The 2006 Strategy was crafted by dedicated advocates within the health system for cancer care change at a national level – their vision was broad and their priorities all encompassing. Today, we know we must focus on what needs our attention the most, to achieve equitable care for all Canadians. The refreshed Strategy includes the priorities of First Nations, Inuit and Métis, a needed area of focus which was absent in the original Strategy.
Why should the Strategy matter to Canadians?
One out of two Canadians will face cancer in their lifetime. Our healthcare system must be ready for this challenge but unfortunately, there are widening inequities with underserviced communities being disproportionately affected by the disease.
How will the refreshed Strategy be funded?
The Strategy is a visionary yet practical document for the cancer system for the next decade. It reflects the priorities of jurisdictions across the country, all of whom have investment plans for achieving these. The Partnership coordinates collaboration and adoption of best practices, but the sustainment of real change is the role of the provincial and territorial funders.
What is the process for implementing the Strategy?
Governments, organizations and individuals involved in the refreshed Strategy’s development are central to its implementation. From now through the Fall 2019, the Partnership will meet with key stakeholders to discuss the Strategy’s priorities and immediate actions. Ongoing planning with First Nations, Inuit and Métis governments, organizations and communities is critical. Importantly, the voice of the patient, families and the public will continue to inform the implementation of the Strategy in the coming years.

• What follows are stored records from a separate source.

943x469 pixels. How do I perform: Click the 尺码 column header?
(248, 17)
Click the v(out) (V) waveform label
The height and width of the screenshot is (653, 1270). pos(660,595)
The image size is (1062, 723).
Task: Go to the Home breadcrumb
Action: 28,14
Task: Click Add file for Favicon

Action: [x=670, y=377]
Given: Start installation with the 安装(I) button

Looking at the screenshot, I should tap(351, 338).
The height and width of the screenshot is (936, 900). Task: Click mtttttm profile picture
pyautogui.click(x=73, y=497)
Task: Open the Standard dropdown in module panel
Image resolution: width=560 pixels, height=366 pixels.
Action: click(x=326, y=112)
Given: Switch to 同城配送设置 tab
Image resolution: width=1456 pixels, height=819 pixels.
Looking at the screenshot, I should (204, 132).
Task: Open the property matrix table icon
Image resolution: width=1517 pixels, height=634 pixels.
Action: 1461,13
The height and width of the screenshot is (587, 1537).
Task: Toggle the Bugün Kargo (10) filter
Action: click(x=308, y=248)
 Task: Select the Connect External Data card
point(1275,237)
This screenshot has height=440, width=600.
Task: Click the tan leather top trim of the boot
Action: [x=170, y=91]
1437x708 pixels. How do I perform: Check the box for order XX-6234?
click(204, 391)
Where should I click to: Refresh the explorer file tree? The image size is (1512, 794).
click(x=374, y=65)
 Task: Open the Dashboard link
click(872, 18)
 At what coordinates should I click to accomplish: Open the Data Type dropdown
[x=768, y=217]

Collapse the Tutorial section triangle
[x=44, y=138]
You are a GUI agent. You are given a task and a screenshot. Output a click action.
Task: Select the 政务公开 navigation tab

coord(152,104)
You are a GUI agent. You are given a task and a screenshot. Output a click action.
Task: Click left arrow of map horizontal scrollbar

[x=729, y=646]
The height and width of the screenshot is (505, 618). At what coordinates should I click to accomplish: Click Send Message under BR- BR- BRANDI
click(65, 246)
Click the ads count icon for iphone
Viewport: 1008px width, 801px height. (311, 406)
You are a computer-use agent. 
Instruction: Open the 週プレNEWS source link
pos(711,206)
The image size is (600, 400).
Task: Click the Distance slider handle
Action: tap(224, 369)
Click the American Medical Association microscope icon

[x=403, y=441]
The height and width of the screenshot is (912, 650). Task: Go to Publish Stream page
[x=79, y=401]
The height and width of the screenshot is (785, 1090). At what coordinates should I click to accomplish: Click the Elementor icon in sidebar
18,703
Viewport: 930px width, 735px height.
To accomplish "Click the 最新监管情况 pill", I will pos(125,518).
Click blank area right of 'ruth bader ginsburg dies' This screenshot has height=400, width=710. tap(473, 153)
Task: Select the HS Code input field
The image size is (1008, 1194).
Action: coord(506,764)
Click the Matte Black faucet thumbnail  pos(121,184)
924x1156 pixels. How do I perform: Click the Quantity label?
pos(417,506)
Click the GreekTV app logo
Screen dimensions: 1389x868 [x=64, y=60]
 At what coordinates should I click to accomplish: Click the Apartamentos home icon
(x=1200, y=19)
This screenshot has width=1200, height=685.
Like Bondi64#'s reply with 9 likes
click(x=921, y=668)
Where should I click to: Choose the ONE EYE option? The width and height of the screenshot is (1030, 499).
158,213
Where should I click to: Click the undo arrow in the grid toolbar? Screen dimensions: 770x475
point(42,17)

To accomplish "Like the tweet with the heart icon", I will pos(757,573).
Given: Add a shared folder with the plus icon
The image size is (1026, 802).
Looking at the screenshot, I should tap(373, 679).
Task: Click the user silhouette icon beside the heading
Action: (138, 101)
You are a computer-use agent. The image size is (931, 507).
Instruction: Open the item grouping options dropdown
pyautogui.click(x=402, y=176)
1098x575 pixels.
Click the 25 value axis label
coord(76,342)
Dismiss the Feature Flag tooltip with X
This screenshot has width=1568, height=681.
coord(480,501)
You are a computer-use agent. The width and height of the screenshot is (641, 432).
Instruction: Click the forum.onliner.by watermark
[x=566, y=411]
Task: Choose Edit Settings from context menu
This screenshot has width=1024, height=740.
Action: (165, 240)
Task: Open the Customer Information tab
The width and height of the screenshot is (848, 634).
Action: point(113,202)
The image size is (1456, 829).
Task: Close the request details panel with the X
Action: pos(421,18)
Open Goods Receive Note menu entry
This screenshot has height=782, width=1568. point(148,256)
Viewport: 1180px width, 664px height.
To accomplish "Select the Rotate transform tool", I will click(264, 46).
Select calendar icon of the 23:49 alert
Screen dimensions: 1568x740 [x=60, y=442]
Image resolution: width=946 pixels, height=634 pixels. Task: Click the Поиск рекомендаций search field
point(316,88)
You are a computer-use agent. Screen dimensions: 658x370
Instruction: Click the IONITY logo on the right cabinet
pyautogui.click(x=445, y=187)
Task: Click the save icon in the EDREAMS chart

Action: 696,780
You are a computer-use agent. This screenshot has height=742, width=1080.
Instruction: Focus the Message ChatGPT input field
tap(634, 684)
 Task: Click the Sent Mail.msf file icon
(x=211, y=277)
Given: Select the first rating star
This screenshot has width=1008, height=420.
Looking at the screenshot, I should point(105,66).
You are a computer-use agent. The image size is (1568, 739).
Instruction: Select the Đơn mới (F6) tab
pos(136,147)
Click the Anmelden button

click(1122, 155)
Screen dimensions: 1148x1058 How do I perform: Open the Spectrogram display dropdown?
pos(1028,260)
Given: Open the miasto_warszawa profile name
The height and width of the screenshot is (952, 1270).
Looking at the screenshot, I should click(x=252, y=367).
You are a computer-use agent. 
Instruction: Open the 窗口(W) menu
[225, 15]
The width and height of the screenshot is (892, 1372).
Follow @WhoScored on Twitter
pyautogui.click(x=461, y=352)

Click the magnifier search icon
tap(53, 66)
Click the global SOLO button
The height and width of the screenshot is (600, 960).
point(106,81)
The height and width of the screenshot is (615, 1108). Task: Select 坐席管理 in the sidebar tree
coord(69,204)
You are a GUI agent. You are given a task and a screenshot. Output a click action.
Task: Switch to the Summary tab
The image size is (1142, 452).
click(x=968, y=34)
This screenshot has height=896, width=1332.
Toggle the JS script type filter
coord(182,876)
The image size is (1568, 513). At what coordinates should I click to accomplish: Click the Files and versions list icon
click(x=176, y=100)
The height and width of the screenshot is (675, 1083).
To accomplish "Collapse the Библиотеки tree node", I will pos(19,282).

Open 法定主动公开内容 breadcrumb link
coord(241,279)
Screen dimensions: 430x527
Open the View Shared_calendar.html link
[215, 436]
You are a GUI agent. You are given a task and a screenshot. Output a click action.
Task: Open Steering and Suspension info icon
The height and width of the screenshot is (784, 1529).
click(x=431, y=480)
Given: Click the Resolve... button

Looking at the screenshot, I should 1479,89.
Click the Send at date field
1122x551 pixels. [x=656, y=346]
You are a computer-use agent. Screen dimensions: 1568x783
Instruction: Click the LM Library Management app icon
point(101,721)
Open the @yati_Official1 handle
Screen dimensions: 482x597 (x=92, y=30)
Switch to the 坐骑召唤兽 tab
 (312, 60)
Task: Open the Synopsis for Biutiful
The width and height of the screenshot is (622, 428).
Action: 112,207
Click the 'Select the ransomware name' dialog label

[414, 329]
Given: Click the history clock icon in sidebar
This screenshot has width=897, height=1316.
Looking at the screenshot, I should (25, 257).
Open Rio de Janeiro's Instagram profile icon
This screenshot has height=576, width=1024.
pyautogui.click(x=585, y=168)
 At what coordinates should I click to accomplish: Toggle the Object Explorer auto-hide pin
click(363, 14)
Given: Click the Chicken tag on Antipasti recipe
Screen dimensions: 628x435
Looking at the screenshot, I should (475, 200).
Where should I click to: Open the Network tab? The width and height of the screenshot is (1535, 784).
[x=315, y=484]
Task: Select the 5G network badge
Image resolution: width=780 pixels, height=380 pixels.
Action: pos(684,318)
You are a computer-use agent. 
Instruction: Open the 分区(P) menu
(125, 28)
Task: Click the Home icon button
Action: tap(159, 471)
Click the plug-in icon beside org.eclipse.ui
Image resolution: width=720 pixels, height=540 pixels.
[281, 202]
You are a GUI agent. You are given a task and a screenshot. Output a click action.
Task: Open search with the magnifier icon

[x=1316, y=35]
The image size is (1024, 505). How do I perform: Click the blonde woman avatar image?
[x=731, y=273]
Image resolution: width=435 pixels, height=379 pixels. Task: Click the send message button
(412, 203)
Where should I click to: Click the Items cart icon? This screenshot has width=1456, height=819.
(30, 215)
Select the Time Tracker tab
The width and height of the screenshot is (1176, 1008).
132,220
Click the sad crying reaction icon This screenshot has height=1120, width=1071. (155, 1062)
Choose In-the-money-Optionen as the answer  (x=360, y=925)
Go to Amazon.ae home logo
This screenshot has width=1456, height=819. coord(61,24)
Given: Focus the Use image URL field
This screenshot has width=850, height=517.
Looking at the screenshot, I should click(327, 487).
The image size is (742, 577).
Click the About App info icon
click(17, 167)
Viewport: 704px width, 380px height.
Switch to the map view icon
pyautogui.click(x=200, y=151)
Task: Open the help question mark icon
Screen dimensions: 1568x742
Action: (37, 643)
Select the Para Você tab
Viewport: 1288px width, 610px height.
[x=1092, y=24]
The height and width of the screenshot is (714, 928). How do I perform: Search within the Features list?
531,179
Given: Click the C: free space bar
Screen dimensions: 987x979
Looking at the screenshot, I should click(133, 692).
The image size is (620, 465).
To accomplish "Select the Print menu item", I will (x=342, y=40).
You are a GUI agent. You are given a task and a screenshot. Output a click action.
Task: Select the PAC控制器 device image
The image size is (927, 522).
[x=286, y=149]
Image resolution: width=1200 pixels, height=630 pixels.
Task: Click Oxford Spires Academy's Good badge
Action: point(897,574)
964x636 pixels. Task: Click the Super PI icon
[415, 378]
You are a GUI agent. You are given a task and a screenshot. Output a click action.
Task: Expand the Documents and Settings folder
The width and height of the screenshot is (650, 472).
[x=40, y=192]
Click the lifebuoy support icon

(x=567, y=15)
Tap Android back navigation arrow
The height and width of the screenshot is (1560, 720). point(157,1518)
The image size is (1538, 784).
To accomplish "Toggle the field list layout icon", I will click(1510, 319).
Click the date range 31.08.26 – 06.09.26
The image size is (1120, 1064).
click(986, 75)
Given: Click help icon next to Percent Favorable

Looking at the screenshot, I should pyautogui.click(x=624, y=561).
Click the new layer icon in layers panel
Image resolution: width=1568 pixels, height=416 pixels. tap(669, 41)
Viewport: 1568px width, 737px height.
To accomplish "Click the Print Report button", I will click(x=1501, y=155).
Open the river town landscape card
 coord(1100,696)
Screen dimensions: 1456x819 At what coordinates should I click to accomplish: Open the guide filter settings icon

The Partnership will be calling organizations to action on key priorities they have a mandate to address and working to remove barriers to their progress. We will be aligning and integrating work across all organizations in the cancer system to make faster progress and to reduce duplication.
What will the outcomes from this new Strategy be? How will success be measured?
The Partnership knows that critical supports are required to achieve the Strategy’s shared goals in the decade ahead. Part of implementation planning will be establishing targets and reporting to Canadians on collective progress. The Partnership will support partners in setting common measures, building data collection capacity and making data-informed decisions.
How were the voices of First Nations, Inuit and Métis communities included?
First Nations, Inuit and Métis governments, organizations and individuals were engaged across Canada using a parallel process to ensure Peoples-specific priorities and challenges were understood and reflected in the Strategy. Engagement was guided by principles developed in collaboration with First Nations, Inuit and Métis Elders and cancer survivors, governments, organizations and communities, and build on previous engagement efforts.
Why is a steward for the Strategy necessary?
Given the shared ownership of the Strategy and the federated nature of Canada’s health systems, Canadians and cancer system leaders believe that a Strategy steward continues to be a critical enabler of coordinated pan-Canadian action. Some challenges can be solved at the local, provincial or territorial level, others are better to elevate to the pan-Canadian level to ensure equity and access to best practices across our diverse country.